What is needed:
Where the records below reach the line containing "Open the Backup section", start transcribing, and end with the line containing "You are a computer-use agent. 1259x752", exactly and with nothing else added.

Exercise material:
- Opening Delimiter -
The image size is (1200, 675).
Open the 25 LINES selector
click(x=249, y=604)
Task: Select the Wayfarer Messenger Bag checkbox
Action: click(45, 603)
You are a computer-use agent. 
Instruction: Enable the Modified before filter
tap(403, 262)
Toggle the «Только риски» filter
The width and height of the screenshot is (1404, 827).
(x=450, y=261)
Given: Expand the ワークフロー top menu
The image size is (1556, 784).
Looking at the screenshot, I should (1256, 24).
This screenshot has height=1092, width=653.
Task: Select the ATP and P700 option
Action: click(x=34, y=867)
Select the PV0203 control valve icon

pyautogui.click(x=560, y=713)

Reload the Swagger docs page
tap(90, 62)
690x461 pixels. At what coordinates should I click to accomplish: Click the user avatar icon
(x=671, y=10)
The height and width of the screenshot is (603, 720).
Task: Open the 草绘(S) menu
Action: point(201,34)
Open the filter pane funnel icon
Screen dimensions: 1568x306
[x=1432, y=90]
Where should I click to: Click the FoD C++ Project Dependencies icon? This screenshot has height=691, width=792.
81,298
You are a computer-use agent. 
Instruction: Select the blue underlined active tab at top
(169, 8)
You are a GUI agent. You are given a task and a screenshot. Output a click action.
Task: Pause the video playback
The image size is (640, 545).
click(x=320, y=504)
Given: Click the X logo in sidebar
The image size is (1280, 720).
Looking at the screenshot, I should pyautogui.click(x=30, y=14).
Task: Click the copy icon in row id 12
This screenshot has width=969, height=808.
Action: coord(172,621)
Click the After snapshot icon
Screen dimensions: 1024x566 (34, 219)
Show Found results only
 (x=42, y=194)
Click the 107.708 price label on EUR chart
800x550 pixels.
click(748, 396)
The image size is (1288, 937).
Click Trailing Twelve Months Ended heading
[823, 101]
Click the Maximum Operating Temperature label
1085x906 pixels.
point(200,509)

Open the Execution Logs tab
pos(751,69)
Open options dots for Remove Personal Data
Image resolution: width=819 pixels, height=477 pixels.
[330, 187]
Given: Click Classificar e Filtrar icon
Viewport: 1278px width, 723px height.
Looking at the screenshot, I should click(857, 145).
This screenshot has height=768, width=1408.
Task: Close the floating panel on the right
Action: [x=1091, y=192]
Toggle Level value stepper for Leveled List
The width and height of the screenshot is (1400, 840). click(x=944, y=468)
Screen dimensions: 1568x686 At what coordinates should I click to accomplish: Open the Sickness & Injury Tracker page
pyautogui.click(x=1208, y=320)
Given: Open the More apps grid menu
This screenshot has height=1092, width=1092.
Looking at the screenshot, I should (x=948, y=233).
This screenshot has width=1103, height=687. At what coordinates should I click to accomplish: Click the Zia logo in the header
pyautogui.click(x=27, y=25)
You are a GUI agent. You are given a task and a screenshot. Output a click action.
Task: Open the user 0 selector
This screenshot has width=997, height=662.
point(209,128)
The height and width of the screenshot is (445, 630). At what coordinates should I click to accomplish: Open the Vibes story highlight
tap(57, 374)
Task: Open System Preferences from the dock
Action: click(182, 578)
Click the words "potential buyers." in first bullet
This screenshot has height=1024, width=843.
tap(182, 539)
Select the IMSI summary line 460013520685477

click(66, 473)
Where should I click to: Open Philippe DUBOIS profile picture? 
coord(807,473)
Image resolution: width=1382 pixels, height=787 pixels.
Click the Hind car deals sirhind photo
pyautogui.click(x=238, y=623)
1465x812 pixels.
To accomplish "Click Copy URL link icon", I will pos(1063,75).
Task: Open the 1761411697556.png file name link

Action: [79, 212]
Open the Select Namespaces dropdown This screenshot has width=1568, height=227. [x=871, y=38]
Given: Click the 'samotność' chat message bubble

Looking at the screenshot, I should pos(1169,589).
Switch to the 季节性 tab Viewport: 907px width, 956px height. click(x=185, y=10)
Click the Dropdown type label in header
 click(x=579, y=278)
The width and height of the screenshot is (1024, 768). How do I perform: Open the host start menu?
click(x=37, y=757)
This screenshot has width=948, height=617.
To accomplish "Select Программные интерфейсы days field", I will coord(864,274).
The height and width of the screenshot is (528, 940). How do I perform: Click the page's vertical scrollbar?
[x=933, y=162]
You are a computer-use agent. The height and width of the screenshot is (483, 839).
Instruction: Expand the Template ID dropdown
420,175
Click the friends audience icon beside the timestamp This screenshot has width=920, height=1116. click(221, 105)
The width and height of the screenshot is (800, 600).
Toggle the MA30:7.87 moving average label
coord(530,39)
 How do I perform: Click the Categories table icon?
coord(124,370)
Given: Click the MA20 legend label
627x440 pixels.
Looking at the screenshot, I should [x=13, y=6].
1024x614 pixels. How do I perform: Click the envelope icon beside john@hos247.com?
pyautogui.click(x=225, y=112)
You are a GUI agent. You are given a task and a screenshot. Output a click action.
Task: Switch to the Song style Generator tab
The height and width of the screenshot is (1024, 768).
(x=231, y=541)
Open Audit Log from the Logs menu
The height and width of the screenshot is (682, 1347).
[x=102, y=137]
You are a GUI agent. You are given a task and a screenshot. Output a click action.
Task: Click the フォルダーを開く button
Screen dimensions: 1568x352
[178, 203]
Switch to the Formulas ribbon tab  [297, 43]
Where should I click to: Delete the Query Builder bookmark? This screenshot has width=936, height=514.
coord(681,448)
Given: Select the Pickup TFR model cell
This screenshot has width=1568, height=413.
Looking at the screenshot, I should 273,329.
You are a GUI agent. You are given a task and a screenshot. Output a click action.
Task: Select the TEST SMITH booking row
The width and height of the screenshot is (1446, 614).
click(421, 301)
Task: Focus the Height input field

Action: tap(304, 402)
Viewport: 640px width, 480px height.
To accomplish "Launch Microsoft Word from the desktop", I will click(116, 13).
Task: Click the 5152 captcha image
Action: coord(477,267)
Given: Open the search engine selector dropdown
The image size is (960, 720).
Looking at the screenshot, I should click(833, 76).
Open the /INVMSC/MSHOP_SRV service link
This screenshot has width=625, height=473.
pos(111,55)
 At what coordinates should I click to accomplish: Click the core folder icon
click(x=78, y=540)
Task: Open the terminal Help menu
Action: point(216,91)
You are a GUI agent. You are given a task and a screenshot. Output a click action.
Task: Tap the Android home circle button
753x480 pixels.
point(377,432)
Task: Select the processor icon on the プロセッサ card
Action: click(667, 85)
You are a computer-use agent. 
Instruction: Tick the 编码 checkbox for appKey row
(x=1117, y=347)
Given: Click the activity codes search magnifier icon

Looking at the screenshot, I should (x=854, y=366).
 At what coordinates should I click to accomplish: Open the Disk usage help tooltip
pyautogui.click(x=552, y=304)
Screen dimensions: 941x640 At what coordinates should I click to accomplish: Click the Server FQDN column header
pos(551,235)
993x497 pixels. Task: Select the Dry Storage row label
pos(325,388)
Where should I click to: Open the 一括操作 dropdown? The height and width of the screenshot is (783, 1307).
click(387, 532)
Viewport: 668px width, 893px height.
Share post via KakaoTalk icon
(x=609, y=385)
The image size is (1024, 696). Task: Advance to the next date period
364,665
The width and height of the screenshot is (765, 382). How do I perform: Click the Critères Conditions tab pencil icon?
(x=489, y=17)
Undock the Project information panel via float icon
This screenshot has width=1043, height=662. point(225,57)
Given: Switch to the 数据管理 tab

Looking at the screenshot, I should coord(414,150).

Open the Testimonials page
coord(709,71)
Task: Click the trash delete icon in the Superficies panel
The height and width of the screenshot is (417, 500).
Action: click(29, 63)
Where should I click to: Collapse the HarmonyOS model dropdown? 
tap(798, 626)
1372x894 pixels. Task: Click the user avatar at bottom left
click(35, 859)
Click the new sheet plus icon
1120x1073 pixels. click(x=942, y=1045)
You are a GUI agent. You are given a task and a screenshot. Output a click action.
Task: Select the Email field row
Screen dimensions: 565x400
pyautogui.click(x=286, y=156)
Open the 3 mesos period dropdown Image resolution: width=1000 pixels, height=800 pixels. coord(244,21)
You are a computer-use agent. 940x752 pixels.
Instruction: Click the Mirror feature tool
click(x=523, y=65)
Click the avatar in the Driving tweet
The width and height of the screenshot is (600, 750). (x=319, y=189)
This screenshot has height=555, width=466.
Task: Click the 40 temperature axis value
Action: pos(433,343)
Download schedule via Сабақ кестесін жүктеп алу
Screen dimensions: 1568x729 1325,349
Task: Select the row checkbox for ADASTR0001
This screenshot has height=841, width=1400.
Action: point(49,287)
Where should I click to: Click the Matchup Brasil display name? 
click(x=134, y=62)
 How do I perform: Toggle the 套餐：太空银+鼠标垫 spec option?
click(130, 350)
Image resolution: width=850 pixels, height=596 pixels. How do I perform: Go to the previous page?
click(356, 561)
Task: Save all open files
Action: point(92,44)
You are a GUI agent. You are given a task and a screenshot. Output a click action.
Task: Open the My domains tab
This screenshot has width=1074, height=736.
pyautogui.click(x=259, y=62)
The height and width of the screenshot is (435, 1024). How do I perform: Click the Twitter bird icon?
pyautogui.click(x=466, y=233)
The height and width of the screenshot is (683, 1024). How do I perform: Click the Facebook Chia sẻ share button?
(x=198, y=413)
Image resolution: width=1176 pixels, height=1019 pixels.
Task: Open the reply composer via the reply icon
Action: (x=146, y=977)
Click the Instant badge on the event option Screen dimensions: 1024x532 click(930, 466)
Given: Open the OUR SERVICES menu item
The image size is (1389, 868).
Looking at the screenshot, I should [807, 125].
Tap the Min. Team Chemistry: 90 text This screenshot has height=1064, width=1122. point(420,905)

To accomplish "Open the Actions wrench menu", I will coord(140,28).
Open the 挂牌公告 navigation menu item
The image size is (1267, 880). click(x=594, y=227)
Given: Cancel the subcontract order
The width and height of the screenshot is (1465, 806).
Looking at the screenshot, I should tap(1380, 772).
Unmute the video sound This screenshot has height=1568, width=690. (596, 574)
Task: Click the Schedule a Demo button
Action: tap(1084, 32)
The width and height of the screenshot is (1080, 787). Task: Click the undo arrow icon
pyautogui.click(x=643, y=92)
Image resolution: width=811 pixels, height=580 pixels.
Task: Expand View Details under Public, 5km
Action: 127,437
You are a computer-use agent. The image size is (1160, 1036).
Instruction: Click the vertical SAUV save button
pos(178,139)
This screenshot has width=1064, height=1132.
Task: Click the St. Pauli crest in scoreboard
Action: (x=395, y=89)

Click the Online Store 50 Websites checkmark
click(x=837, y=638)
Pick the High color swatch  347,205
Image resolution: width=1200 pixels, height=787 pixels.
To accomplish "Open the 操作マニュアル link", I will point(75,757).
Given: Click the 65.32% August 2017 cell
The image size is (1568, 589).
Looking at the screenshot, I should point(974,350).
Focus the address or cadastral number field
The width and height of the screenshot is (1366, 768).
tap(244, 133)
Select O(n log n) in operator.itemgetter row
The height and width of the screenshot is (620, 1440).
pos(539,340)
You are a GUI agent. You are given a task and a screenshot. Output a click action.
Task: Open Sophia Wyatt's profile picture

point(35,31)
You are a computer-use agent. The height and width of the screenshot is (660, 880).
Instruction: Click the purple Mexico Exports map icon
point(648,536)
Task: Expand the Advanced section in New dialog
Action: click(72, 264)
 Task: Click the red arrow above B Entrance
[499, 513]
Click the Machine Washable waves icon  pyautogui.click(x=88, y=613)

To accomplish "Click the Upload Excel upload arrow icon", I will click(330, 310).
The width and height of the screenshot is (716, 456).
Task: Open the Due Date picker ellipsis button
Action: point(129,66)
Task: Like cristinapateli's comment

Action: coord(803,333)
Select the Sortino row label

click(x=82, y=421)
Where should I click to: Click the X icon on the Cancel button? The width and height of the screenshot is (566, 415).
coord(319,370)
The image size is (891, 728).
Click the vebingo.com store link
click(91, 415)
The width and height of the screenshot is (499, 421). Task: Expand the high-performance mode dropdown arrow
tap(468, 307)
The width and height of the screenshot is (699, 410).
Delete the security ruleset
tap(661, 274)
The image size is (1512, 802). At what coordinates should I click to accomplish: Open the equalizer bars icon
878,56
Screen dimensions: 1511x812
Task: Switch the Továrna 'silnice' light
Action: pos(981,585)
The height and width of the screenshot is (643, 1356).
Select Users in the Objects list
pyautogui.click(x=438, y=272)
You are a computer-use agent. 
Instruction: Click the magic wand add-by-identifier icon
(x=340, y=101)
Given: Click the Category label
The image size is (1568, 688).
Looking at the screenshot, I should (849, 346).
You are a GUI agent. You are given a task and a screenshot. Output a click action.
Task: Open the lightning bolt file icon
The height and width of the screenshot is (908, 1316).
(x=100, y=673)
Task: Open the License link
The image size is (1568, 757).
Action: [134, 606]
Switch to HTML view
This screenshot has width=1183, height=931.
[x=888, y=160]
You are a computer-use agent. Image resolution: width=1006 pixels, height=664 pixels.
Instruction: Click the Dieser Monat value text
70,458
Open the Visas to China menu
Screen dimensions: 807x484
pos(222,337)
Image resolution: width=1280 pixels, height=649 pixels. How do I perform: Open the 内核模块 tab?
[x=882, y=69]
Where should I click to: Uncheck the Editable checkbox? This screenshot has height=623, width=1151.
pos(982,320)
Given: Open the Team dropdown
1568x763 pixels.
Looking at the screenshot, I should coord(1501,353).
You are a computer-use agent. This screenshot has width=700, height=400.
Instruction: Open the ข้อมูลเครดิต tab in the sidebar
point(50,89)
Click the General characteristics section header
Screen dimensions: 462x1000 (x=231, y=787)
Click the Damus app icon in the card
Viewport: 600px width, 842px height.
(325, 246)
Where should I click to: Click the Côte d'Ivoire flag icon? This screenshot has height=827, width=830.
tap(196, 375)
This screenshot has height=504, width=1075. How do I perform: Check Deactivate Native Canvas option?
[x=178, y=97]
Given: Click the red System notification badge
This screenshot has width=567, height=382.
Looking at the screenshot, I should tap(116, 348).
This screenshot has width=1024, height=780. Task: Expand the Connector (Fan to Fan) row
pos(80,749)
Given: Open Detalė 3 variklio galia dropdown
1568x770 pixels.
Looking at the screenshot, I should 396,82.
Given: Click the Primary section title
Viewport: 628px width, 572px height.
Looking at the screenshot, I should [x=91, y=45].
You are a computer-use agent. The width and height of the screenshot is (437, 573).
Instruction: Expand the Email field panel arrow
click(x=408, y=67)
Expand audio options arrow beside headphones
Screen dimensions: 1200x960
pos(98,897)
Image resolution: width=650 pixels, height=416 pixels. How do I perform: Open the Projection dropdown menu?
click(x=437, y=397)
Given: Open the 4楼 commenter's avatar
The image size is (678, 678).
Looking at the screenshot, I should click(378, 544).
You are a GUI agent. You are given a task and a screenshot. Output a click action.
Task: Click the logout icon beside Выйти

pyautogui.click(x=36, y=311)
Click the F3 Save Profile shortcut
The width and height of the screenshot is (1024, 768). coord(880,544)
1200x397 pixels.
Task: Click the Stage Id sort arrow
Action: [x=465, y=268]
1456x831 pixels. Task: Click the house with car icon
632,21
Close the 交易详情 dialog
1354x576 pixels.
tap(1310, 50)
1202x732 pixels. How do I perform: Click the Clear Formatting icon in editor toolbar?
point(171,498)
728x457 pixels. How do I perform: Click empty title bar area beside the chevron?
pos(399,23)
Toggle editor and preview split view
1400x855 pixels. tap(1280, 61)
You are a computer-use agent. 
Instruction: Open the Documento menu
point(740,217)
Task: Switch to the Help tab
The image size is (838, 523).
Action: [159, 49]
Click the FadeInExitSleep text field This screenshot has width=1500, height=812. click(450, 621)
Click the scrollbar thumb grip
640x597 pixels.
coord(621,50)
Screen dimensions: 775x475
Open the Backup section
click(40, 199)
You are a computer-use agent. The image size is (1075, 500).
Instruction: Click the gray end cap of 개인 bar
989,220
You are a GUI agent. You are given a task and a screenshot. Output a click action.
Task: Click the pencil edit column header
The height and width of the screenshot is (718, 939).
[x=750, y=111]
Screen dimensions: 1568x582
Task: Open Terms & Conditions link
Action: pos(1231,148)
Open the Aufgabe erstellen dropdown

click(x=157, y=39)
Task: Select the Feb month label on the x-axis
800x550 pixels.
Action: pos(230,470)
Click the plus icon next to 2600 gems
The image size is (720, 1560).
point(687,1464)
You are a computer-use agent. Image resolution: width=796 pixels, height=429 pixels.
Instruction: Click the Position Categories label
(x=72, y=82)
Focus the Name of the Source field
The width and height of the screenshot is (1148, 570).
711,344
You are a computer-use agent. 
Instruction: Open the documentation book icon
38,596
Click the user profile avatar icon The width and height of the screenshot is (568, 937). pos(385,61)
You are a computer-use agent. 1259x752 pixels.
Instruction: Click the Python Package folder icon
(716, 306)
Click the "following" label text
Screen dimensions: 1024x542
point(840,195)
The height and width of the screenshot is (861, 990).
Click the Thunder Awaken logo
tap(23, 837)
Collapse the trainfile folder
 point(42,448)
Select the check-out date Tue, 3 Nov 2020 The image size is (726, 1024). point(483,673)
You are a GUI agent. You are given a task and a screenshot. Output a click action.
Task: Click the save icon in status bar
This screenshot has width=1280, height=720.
- Closing Delimiter -
Solution for this exercise:
Open the Backup section
click(40, 199)
You are a computer-use agent. The image size is (1075, 500).
Instruction: Click the gray end cap of 개인 bar
989,220
You are a GUI agent. You are given a task and a screenshot. Output a click action.
Task: Click the pencil edit column header
The height and width of the screenshot is (718, 939).
[x=750, y=111]
Screen dimensions: 1568x582
Task: Open Terms & Conditions link
Action: pos(1231,148)
Open the Aufgabe erstellen dropdown

click(x=157, y=39)
Task: Select the Feb month label on the x-axis
800x550 pixels.
Action: pos(230,470)
Click the plus icon next to 2600 gems
The image size is (720, 1560).
point(687,1464)
You are a computer-use agent. Image resolution: width=796 pixels, height=429 pixels.
Instruction: Click the Position Categories label
(x=72, y=82)
Focus the Name of the Source field
The width and height of the screenshot is (1148, 570).
711,344
You are a computer-use agent. 
Instruction: Open the documentation book icon
38,596
Click the user profile avatar icon The width and height of the screenshot is (568, 937). pos(385,61)
You are a computer-use agent. 1259x752 pixels.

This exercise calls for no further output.